Wednesday, November 11, 2009

Nothing makes me happier....


...then to see my daughter happy! Tonight she is in a wonderful mood and even though I love her even when she's cranky seeing her happy makes me feel great! I feel like all the hard work and effort I put into her, all the love and patience I give her is paying off! Today we went out with mother in law who is always gracious to us and treats us to wonderful "goodies"! She bought Gi an adorable pair of boots today and a super cute little Tinkerbell doll! And Gianna couldn't have been more excited about that doll! She carried it all over the store, just staring at it! And has carried it around with her ever since. It took a nap with her, sat by her plant during dinner, went to the movie store with us and is now watching herself on the big screen!
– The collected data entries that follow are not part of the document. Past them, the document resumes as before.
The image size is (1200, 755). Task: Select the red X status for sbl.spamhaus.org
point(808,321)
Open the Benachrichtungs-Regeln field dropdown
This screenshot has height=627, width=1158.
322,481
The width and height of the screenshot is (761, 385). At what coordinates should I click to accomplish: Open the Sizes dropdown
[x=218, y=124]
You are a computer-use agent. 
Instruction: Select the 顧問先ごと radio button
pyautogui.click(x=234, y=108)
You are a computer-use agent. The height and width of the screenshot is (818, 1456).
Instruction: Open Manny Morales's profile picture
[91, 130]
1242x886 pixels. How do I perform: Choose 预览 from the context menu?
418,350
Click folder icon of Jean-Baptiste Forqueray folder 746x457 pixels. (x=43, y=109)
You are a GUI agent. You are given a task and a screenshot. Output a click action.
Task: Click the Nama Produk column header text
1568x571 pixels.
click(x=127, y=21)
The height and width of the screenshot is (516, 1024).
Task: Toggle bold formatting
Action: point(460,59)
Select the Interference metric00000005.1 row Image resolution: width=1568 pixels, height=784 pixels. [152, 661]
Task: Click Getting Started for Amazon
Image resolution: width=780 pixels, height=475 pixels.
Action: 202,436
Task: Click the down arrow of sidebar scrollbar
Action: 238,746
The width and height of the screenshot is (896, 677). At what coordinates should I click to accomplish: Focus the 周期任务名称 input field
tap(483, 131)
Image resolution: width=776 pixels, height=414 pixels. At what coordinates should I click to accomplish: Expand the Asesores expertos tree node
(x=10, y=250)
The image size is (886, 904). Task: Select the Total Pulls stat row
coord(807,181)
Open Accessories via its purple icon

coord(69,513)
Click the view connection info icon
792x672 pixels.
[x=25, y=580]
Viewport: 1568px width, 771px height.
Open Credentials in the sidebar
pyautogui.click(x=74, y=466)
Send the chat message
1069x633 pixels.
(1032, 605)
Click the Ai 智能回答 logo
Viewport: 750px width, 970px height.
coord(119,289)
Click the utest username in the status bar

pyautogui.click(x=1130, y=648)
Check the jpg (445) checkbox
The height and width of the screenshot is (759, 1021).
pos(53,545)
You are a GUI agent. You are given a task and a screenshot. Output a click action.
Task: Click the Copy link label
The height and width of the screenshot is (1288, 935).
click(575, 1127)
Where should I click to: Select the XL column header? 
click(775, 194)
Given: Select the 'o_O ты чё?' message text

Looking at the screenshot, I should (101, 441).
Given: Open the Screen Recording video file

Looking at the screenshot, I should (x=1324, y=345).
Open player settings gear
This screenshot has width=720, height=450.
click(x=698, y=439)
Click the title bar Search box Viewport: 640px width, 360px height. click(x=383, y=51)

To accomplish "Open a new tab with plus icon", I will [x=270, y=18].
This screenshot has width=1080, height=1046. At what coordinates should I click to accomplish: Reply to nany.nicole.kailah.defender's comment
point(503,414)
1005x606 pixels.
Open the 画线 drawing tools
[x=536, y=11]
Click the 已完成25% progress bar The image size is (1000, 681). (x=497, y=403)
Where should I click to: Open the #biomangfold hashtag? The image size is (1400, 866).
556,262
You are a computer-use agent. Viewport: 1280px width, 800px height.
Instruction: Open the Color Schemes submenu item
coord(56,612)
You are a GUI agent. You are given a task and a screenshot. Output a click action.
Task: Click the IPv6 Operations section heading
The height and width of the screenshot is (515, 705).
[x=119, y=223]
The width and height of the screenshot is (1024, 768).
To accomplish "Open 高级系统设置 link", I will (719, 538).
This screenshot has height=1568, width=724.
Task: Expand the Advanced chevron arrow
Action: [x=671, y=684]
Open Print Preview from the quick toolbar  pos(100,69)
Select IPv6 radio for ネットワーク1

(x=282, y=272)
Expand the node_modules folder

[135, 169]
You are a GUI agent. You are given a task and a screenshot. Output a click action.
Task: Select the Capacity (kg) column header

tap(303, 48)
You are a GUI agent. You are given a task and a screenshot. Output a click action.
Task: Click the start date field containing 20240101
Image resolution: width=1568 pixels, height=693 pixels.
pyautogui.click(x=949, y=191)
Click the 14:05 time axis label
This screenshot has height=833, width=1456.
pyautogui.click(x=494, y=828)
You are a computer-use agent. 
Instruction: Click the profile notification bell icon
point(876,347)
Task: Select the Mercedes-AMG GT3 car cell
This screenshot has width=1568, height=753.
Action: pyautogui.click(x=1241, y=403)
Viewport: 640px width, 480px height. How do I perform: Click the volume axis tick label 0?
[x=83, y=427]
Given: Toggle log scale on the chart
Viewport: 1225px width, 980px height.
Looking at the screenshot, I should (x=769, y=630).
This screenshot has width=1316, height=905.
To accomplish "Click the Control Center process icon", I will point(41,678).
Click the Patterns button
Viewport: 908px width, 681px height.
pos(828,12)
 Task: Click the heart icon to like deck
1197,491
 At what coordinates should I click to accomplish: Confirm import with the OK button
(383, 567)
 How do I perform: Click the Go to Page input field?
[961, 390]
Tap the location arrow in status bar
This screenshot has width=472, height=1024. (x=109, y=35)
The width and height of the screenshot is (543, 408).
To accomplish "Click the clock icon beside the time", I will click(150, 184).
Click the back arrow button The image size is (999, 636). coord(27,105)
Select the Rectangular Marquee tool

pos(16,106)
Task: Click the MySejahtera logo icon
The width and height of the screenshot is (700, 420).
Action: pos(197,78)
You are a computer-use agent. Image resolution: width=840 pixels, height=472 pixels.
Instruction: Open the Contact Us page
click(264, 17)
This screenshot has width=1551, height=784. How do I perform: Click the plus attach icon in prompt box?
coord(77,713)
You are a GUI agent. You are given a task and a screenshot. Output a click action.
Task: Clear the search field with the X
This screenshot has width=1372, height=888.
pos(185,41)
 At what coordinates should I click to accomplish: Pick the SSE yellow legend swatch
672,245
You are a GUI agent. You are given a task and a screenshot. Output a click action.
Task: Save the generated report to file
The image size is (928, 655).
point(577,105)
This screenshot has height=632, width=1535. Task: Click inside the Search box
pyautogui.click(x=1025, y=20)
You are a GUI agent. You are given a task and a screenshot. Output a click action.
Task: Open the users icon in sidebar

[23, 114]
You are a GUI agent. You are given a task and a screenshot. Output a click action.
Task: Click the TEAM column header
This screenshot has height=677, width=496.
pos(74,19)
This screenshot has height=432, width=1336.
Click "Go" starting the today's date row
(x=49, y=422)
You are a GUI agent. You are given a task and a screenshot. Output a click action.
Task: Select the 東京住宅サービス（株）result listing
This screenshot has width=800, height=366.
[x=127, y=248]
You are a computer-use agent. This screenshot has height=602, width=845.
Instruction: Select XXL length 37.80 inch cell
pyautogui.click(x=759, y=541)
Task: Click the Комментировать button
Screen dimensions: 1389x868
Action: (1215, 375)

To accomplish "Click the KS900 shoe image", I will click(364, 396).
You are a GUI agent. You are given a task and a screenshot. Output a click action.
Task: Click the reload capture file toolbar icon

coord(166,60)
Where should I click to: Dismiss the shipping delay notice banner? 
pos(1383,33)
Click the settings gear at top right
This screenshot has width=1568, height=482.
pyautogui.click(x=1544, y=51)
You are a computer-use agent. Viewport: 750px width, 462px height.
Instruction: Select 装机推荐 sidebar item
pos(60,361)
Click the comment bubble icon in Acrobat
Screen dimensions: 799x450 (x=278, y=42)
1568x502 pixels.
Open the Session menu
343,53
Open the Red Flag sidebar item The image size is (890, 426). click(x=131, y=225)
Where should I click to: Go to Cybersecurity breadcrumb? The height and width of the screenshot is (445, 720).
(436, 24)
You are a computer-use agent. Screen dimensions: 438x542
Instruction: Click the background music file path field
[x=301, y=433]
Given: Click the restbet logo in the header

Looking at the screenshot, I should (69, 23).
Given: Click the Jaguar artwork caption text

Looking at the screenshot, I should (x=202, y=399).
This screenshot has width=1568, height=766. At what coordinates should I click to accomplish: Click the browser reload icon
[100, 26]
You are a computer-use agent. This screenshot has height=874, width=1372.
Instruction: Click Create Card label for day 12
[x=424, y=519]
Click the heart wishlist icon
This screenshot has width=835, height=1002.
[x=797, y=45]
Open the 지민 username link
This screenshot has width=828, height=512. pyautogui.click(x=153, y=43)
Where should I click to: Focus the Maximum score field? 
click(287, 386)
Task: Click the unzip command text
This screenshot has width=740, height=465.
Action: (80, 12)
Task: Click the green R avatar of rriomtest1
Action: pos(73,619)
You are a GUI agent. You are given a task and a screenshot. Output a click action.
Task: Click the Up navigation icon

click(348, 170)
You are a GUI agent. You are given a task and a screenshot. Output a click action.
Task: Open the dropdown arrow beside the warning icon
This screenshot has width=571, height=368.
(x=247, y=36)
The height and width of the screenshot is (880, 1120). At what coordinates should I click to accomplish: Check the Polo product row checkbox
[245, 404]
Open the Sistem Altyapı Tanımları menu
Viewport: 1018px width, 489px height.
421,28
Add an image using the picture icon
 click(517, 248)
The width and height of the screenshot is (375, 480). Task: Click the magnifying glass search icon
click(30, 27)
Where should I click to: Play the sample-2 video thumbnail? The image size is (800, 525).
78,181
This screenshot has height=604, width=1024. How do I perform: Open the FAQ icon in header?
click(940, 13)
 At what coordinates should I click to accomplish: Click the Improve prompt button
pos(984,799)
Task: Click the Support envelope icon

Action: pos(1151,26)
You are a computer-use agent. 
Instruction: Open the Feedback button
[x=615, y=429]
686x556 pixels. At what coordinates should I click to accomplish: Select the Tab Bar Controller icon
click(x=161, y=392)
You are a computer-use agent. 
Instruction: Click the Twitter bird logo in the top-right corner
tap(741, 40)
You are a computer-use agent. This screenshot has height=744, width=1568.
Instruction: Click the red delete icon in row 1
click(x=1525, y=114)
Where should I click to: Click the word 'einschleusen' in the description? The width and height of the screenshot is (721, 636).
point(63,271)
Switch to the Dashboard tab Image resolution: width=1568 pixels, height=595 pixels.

We took Gianna down to the movie store and picked up the newest Tinkerbell movie, Gi has seen the old one and loved it too! So now they are snuggled up in the living room watching their movie and having a great time! Gianna keeps yelling for me to bring her cookies and milk! I've promised just as soon as they are out of the oven and cooled I will bring her some and she gets that super big excited smile on her face and I just melt! Sitting in there holding her doll, wearing her Tinkerbell pj's and watching a movie. I see how much she's growing up and the things she's into and I'm just so excited watching her discover herself - what she likes and dislikes! It's so exciting to see her "get into" things! I'm looking forward to Christmas so much - knowing how thrilled she will be over all the decorations, festivities, lights, presents and fun! It's going to be amazing!

Tuesday, November 10, 2009

"Thoughts and After That"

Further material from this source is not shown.